Write out every line of the listing below verbatim, keeping each character and line break unchanged.

----- The data -----

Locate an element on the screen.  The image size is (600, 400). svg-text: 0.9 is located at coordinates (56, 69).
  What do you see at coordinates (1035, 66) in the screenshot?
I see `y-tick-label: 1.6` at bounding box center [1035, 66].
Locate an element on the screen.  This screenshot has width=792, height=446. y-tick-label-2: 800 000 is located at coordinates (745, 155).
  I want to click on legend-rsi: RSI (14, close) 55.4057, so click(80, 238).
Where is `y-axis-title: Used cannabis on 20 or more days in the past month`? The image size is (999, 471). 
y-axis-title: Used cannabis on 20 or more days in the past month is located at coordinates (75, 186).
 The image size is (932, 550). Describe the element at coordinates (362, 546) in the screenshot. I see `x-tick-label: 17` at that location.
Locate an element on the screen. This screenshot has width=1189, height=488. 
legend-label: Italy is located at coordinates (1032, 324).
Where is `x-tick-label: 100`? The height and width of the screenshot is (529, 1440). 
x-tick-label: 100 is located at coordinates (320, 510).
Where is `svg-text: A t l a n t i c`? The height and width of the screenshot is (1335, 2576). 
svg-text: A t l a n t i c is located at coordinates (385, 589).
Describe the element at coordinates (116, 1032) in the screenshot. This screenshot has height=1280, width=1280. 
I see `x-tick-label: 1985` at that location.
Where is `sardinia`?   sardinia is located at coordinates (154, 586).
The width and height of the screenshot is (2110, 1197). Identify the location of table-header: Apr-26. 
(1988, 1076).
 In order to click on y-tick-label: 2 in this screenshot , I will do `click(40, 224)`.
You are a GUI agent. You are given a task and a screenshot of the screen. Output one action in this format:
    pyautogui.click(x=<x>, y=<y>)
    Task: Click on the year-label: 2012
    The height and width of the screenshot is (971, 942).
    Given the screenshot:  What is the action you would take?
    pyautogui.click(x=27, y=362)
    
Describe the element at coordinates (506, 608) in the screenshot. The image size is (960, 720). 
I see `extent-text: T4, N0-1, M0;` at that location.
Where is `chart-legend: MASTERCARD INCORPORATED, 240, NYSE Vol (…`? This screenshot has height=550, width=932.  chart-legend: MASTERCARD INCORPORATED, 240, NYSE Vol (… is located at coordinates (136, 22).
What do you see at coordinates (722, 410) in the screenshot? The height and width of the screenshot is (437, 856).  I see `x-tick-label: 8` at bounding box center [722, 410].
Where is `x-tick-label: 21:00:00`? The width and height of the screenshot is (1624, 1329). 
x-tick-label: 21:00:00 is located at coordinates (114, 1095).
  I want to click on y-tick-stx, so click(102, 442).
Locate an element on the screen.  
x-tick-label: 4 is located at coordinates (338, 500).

-----

Answer to the exercise
Locate an element on the screen.  The image size is (600, 400). svg-text: 0.9 is located at coordinates (56, 69).
  What do you see at coordinates (1035, 66) in the screenshot?
I see `y-tick-label: 1.6` at bounding box center [1035, 66].
Locate an element on the screen.  This screenshot has width=792, height=446. y-tick-label-2: 800 000 is located at coordinates (745, 155).
  I want to click on legend-rsi: RSI (14, close) 55.4057, so click(80, 238).
Where is `y-axis-title: Used cannabis on 20 or more days in the past month`? The image size is (999, 471). 
y-axis-title: Used cannabis on 20 or more days in the past month is located at coordinates (75, 186).
 The image size is (932, 550). Describe the element at coordinates (362, 546) in the screenshot. I see `x-tick-label: 17` at that location.
Locate an element on the screen. This screenshot has width=1189, height=488. 
legend-label: Italy is located at coordinates (1032, 324).
Where is `x-tick-label: 100`? The height and width of the screenshot is (529, 1440). 
x-tick-label: 100 is located at coordinates (320, 510).
Where is `svg-text: A t l a n t i c`? The height and width of the screenshot is (1335, 2576). 
svg-text: A t l a n t i c is located at coordinates (385, 589).
Describe the element at coordinates (116, 1032) in the screenshot. This screenshot has height=1280, width=1280. 
I see `x-tick-label: 1985` at that location.
Where is `sardinia`?   sardinia is located at coordinates (154, 586).
The width and height of the screenshot is (2110, 1197). Identify the location of table-header: Apr-26. 
(1988, 1076).
 In order to click on y-tick-label: 2 in this screenshot , I will do `click(40, 224)`.
You are a GUI agent. You are given a task and a screenshot of the screen. Output one action in this format:
    pyautogui.click(x=<x>, y=<y>)
    Task: Click on the year-label: 2012
    The height and width of the screenshot is (971, 942).
    Given the screenshot:  What is the action you would take?
    pyautogui.click(x=27, y=362)
    
Describe the element at coordinates (506, 608) in the screenshot. The image size is (960, 720). 
I see `extent-text: T4, N0-1, M0;` at that location.
Where is `chart-legend: MASTERCARD INCORPORATED, 240, NYSE Vol (…`? This screenshot has height=550, width=932.  chart-legend: MASTERCARD INCORPORATED, 240, NYSE Vol (… is located at coordinates (136, 22).
What do you see at coordinates (722, 410) in the screenshot? The height and width of the screenshot is (437, 856).  I see `x-tick-label: 8` at bounding box center [722, 410].
Where is `x-tick-label: 21:00:00`? The width and height of the screenshot is (1624, 1329). 
x-tick-label: 21:00:00 is located at coordinates (114, 1095).
  I want to click on y-tick-stx, so click(102, 442).
Locate an element on the screen.  
x-tick-label: 4 is located at coordinates (338, 500).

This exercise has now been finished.